BRAF mutations: The role

BRAF mutations: The role selleckbio of KRAS has been extensively analyzed. However, KRAS mutations account for only 30%-40% of patients unresponsive to anti-EGFR moAbs treatment, suggesting that additional genetic determinants of resistance must exist. The RAS-RAF-MAPK kinase pathway mediates cellular responses to growth signals (Figure (Figure1).1). The 3 RAF genes encode for cytoplasmic serine-threonine kinases that are the principal effectors of KRAS and are regulated by binding to it[24]. The single substitution missense mutation V600E, located within the kinase domain of BRAF (one of the 3 RAF genes), is the most common oncogenic mutation in cancer, accounting for more than 80%. The highest frequency is detected in melanomas (about 65%), the BRAF V600E mutation is also found at lower frequencies in a wide range of human cancers, such as CRC (10%), gliomas, ovarian and others.

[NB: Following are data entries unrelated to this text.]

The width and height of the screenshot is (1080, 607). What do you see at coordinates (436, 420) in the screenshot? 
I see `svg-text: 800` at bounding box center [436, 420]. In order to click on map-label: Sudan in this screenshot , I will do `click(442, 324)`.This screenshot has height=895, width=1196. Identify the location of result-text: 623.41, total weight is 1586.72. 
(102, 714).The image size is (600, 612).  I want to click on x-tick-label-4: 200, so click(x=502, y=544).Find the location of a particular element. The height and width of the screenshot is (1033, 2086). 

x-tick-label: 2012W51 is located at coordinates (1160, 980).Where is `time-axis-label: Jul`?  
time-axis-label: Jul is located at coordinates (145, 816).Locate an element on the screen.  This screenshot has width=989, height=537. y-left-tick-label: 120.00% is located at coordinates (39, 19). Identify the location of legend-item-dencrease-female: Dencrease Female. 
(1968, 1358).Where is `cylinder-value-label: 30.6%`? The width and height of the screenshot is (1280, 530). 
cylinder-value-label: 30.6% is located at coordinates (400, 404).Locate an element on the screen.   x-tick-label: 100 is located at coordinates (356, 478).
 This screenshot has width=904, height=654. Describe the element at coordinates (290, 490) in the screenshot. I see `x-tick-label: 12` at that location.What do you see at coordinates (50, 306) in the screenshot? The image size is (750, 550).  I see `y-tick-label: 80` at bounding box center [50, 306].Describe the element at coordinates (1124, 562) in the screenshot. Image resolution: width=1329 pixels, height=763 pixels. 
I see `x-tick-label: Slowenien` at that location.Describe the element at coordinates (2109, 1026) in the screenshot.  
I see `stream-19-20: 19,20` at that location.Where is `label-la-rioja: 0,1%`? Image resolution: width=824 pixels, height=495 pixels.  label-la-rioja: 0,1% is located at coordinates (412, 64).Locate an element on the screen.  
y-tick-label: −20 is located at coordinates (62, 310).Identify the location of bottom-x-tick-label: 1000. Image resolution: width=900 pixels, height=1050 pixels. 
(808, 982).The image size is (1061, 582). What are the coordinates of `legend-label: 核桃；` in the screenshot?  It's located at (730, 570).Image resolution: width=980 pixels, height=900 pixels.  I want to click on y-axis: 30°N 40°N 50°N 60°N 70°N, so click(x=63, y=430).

The V600E amino acid change results in constitutive activation of the BRAF kinase and promotes cell transformation[25,26]. KRAS and BRAF mutations are mutually exclusive in CRC[27,28]. Di Nicolantonio et al[26] retrospectively analyzed 113 mCRC tumors from cetuximab or panitumumab treated patients for KRAS and BRAF mutations and correlated the results with response, time to progression (TTP) and OS. KRAS mutations were present in 30% of the patients and were associated with resistance to cetuximab or panitumumab (P = 0.011). The BRAF V600E mutation was detected in 11 of 79 patients with WT KRAS. None of the BRAF-mutated patients responded to treatment, whereas none of the responders carried BRAF mutations (P = 0.

029). BRAF-mutated patients had significantly shorter PFS (P = 0.011) and OS (P < 0.0001) than WT patients, meaning that the BRAF V600E mutation was inversely associated with response to anti-EGFR Dacomitinib MoAb therapy and correlated with a worse prognosis. In CRC cell lines, the introduction/presence of the BRAF V600E allele impaired the therapeutic potential of cetuximab and panitumumab. Pharmacologic inhibition of BRAF, as initially hypothesized, restored sensitivity to anti-EGFR MoAbs in the CRC cell lines carrying the BRAF V600E mutation. The clinically approved small-molecule kinase BRAF inhibitor sorafenib when administered in combination with cetuximab slightly affected proliferation compared with sorafenib alone, whereas it showed a prominent proapoptotic effect. Thus, in the clinic the therapeutic effect of anti-EGFR MoAbs could be restored by 2-hit approaches aimed at blocking the EGFR pathway in multiple locations[26].